*** Opening of Source material ***

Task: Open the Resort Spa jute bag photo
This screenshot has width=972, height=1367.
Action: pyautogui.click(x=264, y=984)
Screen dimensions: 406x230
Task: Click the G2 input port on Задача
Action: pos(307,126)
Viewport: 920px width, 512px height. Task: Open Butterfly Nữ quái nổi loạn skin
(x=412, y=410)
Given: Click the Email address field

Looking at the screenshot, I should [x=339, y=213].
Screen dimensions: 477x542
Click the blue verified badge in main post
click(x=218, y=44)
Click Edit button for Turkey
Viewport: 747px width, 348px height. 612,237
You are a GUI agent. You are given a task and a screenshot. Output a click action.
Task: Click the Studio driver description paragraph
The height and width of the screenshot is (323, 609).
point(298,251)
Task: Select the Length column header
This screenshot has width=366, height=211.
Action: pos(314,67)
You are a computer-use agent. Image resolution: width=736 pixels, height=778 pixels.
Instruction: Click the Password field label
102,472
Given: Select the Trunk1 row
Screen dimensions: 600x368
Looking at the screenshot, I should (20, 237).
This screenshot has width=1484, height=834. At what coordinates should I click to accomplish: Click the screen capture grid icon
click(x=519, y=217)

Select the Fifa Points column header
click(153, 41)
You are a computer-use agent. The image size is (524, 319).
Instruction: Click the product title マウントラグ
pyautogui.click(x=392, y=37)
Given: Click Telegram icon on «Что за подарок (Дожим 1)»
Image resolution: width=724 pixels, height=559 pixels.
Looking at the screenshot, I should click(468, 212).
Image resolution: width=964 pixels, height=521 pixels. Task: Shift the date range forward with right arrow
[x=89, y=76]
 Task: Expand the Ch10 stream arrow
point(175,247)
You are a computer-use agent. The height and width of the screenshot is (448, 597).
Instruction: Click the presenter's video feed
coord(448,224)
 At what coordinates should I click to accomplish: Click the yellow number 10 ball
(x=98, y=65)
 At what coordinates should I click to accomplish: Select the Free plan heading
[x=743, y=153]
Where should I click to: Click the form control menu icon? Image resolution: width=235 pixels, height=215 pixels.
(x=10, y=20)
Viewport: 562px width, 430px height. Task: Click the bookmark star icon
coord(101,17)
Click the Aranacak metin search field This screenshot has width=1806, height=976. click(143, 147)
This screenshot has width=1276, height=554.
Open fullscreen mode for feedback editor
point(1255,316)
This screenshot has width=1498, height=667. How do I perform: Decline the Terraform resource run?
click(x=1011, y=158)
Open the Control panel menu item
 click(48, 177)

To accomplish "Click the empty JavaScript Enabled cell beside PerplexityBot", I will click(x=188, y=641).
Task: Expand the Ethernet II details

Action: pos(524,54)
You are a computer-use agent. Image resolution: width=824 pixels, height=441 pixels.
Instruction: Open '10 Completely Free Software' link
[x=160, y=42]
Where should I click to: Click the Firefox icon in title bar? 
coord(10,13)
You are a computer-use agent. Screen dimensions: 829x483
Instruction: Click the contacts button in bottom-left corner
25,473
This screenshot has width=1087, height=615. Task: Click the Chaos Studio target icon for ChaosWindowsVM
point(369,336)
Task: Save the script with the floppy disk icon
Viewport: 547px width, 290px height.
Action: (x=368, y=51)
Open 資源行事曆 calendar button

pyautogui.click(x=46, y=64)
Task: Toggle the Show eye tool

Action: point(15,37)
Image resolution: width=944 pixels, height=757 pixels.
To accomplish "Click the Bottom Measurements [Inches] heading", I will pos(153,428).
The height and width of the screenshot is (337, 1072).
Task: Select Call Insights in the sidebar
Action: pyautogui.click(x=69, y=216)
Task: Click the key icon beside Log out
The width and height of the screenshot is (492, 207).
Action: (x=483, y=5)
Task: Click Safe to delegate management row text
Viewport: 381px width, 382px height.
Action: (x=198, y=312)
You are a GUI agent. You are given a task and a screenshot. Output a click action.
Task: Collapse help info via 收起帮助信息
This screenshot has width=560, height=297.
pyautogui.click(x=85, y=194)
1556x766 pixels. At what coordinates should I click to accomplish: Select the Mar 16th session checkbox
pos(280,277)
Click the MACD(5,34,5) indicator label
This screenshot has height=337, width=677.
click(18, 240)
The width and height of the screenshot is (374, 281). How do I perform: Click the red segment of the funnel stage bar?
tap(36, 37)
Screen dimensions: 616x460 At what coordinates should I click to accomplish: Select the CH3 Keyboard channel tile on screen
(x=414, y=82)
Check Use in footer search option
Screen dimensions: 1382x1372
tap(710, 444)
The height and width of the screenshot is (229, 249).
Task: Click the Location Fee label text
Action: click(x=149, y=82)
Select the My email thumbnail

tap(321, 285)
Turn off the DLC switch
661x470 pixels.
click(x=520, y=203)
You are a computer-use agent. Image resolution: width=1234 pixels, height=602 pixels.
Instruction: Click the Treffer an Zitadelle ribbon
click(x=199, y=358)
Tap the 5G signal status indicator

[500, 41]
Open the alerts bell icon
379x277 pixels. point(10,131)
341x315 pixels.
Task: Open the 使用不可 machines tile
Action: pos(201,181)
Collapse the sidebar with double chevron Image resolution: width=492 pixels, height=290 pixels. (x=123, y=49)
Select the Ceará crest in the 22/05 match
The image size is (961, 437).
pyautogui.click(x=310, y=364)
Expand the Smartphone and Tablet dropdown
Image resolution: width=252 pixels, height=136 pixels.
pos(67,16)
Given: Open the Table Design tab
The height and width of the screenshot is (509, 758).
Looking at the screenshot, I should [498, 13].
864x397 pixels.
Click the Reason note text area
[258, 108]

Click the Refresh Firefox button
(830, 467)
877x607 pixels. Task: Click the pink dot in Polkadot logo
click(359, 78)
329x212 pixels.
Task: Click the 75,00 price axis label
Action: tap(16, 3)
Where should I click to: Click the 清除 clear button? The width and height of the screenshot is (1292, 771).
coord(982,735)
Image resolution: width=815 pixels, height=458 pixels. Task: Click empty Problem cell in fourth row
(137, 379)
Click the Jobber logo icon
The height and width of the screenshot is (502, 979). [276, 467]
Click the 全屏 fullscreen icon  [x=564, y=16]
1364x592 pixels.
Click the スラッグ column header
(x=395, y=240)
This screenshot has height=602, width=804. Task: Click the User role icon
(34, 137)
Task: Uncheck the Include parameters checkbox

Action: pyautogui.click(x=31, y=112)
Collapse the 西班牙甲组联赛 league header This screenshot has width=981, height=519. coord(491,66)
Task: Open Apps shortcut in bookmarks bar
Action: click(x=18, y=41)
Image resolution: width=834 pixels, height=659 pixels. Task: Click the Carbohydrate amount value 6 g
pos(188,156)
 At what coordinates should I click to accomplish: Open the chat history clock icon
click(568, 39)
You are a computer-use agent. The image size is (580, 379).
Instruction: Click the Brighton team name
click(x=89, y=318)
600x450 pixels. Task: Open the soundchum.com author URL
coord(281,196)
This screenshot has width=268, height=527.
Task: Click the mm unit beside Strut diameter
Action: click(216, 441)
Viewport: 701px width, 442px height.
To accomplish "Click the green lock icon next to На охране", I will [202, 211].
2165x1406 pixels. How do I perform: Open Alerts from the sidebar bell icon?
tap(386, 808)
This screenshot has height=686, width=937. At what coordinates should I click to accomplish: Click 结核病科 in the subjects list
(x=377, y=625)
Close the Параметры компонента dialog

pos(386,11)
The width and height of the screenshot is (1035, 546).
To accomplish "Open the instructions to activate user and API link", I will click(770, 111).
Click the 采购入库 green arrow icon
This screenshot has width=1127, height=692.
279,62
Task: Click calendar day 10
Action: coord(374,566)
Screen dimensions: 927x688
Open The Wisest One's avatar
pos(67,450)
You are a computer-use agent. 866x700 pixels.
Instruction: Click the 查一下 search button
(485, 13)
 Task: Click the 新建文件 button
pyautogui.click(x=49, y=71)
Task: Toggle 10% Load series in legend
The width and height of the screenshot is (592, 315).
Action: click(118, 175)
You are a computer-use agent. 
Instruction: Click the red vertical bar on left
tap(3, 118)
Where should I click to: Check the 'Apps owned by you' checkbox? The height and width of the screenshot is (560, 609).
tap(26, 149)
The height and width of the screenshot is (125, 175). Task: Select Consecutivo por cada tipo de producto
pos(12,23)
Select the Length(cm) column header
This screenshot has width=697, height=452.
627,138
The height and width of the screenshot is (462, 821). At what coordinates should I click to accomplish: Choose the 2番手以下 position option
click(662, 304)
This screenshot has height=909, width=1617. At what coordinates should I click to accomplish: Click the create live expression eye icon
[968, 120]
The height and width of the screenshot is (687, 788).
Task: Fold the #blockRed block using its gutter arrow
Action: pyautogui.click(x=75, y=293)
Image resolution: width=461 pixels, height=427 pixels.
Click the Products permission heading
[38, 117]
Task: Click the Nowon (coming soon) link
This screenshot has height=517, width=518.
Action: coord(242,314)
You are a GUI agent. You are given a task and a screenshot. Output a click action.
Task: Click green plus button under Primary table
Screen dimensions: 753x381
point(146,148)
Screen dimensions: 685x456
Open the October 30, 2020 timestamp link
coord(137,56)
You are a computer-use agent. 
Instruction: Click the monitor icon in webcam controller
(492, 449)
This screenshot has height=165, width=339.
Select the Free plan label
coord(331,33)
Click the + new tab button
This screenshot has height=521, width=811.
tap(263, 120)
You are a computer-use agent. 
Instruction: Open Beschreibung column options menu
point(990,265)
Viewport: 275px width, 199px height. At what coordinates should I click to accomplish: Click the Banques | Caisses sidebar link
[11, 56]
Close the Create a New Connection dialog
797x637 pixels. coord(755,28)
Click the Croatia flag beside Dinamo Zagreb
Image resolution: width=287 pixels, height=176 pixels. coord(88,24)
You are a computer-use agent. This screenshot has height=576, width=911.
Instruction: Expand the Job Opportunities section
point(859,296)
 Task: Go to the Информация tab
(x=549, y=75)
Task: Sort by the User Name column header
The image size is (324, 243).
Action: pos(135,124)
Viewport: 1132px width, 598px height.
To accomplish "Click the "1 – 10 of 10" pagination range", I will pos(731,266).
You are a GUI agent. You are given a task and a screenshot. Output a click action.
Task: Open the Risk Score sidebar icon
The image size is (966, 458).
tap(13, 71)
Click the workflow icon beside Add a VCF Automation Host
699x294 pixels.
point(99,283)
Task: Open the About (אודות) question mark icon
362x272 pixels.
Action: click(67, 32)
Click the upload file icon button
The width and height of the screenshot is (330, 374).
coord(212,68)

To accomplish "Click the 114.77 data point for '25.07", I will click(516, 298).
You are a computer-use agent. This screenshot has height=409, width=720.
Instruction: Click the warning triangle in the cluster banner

*** Close of Source material ***

=== Brief ===
Report each line above containing the string "Length".

=== Written response ===
Task: Select the Length column header
Select the Length(cm) column header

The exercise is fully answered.